Most people in recovery do know and celebrate their sobriety date. 

You have a birthday, right? Of course you do. And chances are good that every year on that day, you and your loved ones celebrate it in some fashion — or at the very least, you take notice of it. 

Well, for most people in recovery from drug and alcohol addiction, the same thing applies for their sober date (aka sobriety date, recovery birthday, sobriety anniversary, etc.). It’s the day you stopped using and/or drinking. Every year on this date, most of us in recovery celebrate the beautiful milestone of being sober.

“I love my sobriety birthday!” says Courtney G., a recovered alcoholic from Philadelphia. “My sober date is my favorite day of the year. It’s meaningful…it is the day my recovery journey started. It’s the day I said, “no more.”

Should you celebrate your sober date? We think so. Not everyone agrees.

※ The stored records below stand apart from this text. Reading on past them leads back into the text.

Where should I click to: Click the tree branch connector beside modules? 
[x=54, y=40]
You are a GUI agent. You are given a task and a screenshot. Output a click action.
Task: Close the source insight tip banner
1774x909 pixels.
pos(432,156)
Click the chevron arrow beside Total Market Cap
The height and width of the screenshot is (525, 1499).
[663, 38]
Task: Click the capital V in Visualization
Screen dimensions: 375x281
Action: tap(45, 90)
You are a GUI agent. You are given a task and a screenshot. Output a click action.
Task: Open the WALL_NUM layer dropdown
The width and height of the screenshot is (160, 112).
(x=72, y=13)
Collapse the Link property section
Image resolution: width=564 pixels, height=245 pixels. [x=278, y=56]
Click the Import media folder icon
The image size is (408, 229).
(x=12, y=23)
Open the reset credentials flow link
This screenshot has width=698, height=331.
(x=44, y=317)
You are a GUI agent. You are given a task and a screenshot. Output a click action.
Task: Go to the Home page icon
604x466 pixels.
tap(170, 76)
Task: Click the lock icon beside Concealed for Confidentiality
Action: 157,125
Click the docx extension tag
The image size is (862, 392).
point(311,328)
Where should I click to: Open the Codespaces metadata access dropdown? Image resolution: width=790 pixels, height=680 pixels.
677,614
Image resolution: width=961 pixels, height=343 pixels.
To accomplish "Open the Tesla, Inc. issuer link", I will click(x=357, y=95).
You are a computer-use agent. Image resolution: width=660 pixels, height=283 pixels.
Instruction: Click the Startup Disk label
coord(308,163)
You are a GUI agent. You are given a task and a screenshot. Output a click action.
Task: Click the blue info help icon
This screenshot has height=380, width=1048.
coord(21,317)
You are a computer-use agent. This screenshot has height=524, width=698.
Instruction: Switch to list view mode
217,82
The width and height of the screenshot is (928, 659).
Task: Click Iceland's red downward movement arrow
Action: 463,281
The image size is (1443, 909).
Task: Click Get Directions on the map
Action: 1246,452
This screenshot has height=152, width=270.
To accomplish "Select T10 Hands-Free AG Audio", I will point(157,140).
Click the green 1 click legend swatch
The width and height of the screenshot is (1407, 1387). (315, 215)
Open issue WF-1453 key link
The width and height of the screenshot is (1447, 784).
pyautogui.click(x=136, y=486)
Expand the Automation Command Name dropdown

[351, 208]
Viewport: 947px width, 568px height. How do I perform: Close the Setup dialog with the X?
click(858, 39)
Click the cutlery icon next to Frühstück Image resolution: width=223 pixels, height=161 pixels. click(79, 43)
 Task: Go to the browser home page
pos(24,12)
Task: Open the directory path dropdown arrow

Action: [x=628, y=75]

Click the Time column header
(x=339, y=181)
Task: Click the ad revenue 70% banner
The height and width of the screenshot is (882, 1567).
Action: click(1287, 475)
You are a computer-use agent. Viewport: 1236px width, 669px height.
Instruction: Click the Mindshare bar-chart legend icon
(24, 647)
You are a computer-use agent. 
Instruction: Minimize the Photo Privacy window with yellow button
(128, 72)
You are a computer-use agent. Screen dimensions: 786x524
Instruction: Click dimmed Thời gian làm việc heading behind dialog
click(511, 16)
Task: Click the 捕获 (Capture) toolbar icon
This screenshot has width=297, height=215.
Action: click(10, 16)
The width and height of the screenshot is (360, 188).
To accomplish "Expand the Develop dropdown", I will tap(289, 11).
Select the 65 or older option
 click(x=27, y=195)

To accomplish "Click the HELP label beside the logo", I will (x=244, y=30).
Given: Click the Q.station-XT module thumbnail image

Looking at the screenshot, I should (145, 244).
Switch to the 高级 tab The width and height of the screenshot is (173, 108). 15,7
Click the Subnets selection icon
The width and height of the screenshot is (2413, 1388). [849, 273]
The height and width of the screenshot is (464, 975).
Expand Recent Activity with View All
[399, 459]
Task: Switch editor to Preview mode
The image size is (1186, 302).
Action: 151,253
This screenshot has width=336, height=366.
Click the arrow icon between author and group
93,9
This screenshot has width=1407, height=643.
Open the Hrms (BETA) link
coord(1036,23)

More on that later. First…

Which date should you pick!?

This question sometimes causes minor controversy in recovery circles. Some people choose the day they last drank or used a substance; others use the following day, the first day they were entirely clean/sober. 

This is a personal decision. If you’re not sure which date to go with, ask your sponsor what they think. The most important thing is that the date be special to you. 

Of course, such is the nature of alcoholism that we can’t always remember when we took our last drink/drug.

“I claim Nov. 18, but I don’t actually remember when it was during that month,” says Jeff K., a recovered addict from Baltimore. “Getting clean for the long-term wasn’t something I planned on doing. When I went into treatment, everyone wanted a specific date, so I just guesstimated as best I could.

“Luckily, 4 years later, here I am, still clean. And every Nov. 18 is when I pick up my chip.” 

Jerry P. can relate.

“Geez, I have no idea when I took my last drink,” he says. “Between the blackout and the detox, I definitely lost track.”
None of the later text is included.